We do not wish your interests in the matter to be impaired in the least; we want you to sell all the property consigned to you; but we do not want the proceeds paid over to McCabe & Co., until we are secured, nor do we want any sale for the future made, unless the sales are placed to our credit. McCabe & Co. may have the very best intentions in this matter, and we hope they have, but the course pursued is not exactly as we would have done, and we think very strange of McCabe & Co., for having moved property belonging to us without our consent. We desire that they shall have the benefit of everything the pork, lard shoulders, and hams bring over the amount we have in them. .....

Yours,

GREGG & HUGHES.

On the 31st of January, 1865, Gregg & Hughes write:

'We have in our former letter notified you that the property consigned to you by R. McCabe & Co., of this city, belongs to us. We again notify you that all the pork products shipped to you by McCabe & Co., is ours, and you must not negotiate for advances on the same with any other parties but us. We also notify you not to divest yourselves of the control of any of the property, by assigning B. L., or in any other way, as you, we are legally advised, are responsible to us. You will consequently please confer with us in future, in regard to the disposal of said property. ..... You will distinctly understand, that if you dispose of, in any way, the property consigned to you by R. McCabe & Co., without our consent, that we will hold you responsible for the value of it.'

Drakely & Fenton reply, February 3d, 1865, and say:

'We have decided to be governed by your instructions as to retaining the control of the goods, or proceeds of them, and we now assure you we have no wish to embarrass you, and will do all in our power to protect your interests.'

On the 6th February, Gregg & Hughes wrote to Drakely & Fenton, and after speaking of some lard, which McCabe & Co. were to have let them have, but did not, say:

'In place of it he agreed that we should not only have the proceeds of sale of the 983 tierces hams shipped to you, but also all property of the brand of R. McCabe & Co., in your hands. . . . We claim the whole property–the hams, pork, and shoulders. Our receipts cover them.'

On the 9th February, 1865, Drakely & Fenton, writing to Gregg & Hughes, say:

'In naming figures we would advance to McC. & Co., we based our calculation on at least 300 Ibs. tierces ham and shoulder (we have generally found 300 to 320 the net weight of Ohio and Indiana tierces) McC. & Co., we find so far as examined, weigh 280 to 290. We name this now, as we shall, when you and Mr. McC. get the matter straightened so that we shall know in whose name to keep our account, make a new estimate, based on the actual weight of the hams and shoulders, and the depreciated market for all the goods, so that if an advance is required on the hams, fix an amount low enough to give good margins on all the shipments.'

This letter refers to the letter of the 10th January, fixing the rate of advances, shown by R. McCabe to Gregg & Hughes.

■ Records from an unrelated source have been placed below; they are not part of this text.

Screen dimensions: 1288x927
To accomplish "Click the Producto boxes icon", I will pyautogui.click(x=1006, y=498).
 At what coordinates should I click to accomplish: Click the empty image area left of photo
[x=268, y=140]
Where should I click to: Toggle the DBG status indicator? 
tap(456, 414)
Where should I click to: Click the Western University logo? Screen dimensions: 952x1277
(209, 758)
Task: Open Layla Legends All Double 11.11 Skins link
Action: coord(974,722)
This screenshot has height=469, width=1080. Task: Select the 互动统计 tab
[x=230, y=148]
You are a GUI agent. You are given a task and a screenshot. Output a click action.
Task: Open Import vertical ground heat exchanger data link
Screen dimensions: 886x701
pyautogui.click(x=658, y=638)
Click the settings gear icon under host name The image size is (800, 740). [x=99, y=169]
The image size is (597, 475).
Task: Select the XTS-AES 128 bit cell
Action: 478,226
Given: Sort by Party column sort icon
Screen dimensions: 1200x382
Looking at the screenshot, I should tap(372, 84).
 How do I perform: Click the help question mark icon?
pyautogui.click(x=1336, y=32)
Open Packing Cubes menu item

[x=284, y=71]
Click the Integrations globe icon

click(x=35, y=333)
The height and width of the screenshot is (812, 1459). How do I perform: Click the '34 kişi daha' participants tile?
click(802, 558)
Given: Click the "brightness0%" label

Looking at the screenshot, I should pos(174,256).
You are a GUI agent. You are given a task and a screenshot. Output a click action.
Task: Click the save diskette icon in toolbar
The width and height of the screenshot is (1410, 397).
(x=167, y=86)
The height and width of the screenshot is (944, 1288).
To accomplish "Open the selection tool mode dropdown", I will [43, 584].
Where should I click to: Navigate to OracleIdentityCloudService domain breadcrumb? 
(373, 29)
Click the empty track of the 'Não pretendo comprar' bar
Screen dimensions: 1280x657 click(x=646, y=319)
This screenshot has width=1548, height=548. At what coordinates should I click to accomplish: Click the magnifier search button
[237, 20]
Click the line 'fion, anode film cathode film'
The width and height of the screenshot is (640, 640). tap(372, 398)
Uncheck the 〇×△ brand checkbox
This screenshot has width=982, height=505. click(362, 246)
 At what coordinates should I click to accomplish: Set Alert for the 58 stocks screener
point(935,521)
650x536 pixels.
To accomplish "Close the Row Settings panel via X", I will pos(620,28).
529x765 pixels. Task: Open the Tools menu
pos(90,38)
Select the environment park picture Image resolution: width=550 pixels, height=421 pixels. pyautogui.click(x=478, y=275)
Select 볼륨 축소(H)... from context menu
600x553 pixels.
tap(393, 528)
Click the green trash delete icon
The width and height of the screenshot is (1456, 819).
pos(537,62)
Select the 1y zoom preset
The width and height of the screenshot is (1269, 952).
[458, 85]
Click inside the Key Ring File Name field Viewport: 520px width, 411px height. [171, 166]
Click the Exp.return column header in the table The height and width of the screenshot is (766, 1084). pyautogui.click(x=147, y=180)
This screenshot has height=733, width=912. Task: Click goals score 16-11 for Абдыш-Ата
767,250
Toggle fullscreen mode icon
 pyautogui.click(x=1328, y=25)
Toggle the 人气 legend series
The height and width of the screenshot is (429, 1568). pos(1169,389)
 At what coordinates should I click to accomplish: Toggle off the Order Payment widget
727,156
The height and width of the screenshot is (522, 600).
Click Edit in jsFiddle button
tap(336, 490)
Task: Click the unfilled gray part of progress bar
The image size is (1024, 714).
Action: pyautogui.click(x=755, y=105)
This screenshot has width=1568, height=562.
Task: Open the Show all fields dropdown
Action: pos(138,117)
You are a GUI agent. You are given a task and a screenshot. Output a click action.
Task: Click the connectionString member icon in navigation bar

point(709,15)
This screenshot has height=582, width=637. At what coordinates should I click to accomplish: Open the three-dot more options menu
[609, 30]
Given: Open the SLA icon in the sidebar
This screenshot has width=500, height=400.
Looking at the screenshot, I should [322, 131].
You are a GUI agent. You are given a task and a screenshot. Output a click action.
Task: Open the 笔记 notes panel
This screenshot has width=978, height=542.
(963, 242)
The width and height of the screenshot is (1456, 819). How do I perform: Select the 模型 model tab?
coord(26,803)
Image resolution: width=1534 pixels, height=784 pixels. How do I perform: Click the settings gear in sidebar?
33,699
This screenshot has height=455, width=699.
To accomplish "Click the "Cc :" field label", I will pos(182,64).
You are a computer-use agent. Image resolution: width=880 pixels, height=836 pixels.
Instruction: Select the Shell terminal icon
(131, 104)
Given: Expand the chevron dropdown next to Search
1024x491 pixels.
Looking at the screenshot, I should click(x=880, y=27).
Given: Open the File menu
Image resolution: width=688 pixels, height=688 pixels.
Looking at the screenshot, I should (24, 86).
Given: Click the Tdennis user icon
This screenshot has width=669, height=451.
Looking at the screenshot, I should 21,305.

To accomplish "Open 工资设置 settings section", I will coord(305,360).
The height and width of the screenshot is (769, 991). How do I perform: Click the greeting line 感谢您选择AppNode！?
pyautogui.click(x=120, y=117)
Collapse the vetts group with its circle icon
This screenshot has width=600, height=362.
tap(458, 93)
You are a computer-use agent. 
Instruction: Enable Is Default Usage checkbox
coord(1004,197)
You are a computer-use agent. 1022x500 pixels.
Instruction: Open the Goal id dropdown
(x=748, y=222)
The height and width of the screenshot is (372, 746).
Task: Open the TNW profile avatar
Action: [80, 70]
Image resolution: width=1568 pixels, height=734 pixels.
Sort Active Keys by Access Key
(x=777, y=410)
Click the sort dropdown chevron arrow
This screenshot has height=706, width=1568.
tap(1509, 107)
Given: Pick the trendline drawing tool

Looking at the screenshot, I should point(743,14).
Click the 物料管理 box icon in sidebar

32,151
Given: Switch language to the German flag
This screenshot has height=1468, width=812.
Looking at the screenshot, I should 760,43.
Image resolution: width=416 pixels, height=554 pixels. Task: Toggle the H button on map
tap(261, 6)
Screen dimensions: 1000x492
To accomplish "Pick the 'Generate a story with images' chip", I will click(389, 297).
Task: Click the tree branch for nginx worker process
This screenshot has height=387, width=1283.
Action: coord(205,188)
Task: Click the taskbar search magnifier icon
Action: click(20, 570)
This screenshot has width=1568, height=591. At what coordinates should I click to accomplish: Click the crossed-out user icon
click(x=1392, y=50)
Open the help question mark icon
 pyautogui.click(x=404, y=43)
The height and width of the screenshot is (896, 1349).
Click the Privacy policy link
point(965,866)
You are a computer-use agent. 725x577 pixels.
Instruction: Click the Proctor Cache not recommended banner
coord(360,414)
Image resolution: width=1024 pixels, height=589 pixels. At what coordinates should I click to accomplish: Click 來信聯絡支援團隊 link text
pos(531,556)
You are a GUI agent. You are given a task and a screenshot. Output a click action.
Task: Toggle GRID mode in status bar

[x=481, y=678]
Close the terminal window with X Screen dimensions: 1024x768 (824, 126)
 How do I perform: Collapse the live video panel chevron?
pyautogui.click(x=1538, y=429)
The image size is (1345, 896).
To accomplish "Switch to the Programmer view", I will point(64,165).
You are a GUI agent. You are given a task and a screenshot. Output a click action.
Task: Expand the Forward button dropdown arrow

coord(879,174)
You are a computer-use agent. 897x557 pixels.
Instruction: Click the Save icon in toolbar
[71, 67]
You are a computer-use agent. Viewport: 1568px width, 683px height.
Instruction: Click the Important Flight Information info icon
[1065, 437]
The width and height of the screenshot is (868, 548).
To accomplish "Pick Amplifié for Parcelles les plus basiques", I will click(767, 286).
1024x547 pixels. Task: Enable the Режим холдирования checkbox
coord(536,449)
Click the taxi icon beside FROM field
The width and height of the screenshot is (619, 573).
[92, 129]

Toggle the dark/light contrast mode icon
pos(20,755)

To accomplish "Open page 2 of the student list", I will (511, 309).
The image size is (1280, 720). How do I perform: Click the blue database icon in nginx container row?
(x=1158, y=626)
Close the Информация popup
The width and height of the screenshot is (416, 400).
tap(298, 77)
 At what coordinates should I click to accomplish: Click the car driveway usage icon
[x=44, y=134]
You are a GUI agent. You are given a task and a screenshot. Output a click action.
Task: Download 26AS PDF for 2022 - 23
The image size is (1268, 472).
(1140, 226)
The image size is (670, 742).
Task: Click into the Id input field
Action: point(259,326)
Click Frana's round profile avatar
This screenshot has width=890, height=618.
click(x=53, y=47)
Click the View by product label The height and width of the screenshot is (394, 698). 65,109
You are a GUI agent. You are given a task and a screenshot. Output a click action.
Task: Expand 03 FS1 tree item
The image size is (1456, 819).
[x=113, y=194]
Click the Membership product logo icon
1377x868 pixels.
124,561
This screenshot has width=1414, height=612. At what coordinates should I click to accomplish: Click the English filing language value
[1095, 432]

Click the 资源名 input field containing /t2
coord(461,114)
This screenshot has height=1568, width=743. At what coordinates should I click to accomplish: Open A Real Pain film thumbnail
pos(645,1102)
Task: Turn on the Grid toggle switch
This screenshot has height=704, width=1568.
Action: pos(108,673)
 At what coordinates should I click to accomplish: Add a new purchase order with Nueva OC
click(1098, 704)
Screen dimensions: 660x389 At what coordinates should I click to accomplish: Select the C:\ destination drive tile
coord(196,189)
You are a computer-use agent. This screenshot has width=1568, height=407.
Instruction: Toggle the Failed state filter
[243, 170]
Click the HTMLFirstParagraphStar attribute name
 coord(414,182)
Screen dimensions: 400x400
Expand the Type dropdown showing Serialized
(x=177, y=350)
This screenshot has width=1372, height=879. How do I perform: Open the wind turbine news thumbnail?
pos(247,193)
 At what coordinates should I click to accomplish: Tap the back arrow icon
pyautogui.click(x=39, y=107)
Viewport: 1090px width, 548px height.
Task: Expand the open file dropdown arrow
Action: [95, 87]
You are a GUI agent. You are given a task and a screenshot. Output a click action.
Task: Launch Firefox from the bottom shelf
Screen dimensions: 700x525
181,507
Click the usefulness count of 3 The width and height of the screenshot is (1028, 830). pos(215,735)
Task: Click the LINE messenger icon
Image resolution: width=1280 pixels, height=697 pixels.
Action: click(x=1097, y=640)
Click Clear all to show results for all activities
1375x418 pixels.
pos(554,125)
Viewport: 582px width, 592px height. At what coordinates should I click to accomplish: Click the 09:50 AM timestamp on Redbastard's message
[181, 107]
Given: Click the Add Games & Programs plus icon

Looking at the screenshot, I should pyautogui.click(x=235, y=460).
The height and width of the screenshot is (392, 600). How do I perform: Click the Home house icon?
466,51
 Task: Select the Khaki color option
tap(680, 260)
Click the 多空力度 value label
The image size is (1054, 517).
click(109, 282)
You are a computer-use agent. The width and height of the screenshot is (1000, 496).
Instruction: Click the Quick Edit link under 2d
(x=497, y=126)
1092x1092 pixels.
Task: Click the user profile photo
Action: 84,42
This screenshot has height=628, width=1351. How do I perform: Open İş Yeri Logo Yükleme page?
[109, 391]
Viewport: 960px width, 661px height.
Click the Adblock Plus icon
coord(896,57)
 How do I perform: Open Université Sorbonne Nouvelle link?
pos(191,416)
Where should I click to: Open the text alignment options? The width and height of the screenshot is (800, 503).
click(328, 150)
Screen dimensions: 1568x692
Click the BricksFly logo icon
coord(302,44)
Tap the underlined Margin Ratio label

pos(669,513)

The letter in reply is dated February 11th, and made no comment on the subject of the passage last above quoted in long primer.

The next letter is dated February 22d. This was also silent upon that subject.

The next, dated February 27th, says:

'We hand you memorandum of property in your hands which our order covers, subject to two drafts made by McCabe & Co. on you, with transportation and other regular charges,' and they add their thanks 'for the very liberal and just course' pursued by Drakely & Fenton in the premises. In this same they ask for ...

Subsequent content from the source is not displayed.